Target pointing records:
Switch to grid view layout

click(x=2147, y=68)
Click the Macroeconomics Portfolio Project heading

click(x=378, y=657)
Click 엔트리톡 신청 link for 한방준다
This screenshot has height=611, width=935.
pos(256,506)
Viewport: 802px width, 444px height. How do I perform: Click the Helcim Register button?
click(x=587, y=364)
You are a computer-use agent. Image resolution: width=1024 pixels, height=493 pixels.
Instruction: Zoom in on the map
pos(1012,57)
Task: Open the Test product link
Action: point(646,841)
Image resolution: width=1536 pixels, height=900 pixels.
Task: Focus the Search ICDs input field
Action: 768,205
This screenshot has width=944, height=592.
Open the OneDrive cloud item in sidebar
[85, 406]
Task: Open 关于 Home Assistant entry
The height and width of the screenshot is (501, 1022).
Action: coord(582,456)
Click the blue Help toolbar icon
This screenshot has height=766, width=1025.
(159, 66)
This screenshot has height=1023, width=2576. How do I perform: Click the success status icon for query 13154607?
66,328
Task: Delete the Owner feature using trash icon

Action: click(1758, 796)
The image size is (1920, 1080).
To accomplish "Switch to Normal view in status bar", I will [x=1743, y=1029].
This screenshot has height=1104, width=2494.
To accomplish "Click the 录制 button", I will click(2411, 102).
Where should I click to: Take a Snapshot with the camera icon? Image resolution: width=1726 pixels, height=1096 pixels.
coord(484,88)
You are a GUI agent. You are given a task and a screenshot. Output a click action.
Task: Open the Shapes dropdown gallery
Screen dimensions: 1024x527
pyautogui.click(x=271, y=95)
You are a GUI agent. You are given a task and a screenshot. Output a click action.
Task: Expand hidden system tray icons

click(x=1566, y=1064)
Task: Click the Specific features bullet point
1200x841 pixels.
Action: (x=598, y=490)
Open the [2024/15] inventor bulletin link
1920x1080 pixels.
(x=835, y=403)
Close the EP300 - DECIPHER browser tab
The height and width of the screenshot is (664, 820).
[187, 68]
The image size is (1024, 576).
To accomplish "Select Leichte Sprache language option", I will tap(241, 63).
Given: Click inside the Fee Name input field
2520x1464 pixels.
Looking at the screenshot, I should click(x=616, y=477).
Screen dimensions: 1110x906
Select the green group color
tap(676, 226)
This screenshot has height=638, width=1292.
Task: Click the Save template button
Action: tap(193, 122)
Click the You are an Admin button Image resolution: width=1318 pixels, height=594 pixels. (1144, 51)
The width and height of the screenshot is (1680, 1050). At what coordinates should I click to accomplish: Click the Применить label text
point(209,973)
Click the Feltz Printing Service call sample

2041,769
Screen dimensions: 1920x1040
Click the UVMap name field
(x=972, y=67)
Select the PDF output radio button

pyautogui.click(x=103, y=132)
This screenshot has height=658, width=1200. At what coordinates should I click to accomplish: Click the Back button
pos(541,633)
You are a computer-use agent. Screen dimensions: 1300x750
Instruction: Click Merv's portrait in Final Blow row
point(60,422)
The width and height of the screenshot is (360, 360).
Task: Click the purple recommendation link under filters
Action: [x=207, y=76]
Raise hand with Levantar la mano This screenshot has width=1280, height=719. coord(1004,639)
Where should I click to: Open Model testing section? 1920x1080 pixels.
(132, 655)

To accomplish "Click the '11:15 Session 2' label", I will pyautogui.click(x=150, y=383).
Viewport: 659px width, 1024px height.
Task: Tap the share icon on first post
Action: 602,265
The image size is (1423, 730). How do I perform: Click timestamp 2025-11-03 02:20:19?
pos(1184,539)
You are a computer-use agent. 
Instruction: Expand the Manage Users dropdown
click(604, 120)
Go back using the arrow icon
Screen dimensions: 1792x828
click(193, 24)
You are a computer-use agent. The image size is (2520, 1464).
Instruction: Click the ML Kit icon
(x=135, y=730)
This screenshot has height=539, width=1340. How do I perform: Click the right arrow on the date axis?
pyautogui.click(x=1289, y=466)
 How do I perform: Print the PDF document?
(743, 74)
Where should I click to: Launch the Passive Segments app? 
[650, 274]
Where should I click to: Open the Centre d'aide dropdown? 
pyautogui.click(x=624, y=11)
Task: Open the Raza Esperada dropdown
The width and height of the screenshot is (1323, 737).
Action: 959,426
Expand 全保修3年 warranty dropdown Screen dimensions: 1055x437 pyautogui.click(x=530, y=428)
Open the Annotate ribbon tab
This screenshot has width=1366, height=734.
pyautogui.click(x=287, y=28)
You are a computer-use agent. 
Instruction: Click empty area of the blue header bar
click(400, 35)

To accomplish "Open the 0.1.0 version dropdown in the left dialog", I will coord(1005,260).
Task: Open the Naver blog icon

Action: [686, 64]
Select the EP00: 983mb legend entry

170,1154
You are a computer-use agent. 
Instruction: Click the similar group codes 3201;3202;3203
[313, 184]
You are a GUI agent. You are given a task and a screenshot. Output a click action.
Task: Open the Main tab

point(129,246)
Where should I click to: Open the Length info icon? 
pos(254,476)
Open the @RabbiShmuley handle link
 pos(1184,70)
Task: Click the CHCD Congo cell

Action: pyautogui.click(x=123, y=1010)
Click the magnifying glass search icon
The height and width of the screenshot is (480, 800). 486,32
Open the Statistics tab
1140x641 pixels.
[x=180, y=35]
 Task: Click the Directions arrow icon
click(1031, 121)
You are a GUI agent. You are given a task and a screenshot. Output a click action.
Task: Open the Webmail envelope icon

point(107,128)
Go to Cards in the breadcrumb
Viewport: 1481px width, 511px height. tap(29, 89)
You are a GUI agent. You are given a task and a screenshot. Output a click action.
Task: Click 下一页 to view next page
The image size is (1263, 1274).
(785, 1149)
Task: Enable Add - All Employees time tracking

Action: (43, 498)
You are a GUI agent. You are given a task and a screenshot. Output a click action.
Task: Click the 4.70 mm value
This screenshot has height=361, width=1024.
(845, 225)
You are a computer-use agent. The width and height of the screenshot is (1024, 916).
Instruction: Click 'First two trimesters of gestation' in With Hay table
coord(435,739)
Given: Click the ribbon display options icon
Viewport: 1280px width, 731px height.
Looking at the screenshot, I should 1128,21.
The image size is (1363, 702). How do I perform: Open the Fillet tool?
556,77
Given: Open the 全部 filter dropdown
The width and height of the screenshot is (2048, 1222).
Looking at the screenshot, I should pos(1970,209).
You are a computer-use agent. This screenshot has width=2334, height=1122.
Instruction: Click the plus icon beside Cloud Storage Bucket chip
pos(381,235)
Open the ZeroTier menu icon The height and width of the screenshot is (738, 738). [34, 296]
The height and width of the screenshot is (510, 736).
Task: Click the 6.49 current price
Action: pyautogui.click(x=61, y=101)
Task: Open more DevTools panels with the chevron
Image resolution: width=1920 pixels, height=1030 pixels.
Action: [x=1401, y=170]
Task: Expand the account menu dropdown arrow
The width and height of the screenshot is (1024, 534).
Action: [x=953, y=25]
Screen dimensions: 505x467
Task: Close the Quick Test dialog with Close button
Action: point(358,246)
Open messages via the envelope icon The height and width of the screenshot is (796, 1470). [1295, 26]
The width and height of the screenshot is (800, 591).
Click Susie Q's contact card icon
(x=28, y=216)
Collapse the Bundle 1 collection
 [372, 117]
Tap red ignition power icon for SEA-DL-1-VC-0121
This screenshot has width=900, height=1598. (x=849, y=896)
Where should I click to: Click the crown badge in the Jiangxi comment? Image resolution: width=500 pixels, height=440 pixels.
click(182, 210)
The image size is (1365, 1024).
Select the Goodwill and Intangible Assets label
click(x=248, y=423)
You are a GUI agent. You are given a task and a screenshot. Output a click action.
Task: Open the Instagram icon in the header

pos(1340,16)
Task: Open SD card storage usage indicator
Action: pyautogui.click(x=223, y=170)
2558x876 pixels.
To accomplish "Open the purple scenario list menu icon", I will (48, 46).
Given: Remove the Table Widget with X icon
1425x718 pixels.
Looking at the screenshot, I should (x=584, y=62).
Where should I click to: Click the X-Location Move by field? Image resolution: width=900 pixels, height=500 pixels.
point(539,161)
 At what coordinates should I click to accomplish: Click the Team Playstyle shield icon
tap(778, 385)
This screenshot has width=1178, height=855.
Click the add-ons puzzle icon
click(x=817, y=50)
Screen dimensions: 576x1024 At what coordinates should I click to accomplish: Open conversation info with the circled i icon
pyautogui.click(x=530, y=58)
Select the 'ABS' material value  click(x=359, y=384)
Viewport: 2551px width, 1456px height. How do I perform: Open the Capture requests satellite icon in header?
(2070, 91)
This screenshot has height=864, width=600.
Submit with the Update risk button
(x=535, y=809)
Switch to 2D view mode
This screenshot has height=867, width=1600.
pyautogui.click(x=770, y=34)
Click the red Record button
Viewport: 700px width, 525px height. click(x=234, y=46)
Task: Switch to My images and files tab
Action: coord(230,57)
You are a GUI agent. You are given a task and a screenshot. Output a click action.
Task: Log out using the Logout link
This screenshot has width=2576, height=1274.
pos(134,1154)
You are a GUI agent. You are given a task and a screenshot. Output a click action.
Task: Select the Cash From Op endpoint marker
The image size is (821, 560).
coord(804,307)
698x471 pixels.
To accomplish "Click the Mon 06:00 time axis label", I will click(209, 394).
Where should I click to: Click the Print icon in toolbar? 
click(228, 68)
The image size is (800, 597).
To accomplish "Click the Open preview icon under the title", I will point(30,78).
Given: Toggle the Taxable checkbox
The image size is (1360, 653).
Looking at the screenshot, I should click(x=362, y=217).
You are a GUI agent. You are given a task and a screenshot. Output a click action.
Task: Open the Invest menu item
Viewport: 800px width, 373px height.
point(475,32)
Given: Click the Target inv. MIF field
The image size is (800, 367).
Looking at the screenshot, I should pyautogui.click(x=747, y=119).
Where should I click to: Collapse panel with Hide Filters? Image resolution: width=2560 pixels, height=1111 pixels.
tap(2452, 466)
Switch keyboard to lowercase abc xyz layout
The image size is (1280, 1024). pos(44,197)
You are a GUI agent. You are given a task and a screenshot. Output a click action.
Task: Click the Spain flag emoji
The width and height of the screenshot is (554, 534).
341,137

● **Set task**: Duplicate the stretch of the records from the start through the line containing "click(x=587, y=364)", including both ends.

● **Result**:
Switch to grid view layout

click(x=2147, y=68)
Click the Macroeconomics Portfolio Project heading

click(x=378, y=657)
Click 엔트리톡 신청 link for 한방준다
This screenshot has height=611, width=935.
pos(256,506)
Viewport: 802px width, 444px height. How do I perform: Click the Helcim Register button?
click(x=587, y=364)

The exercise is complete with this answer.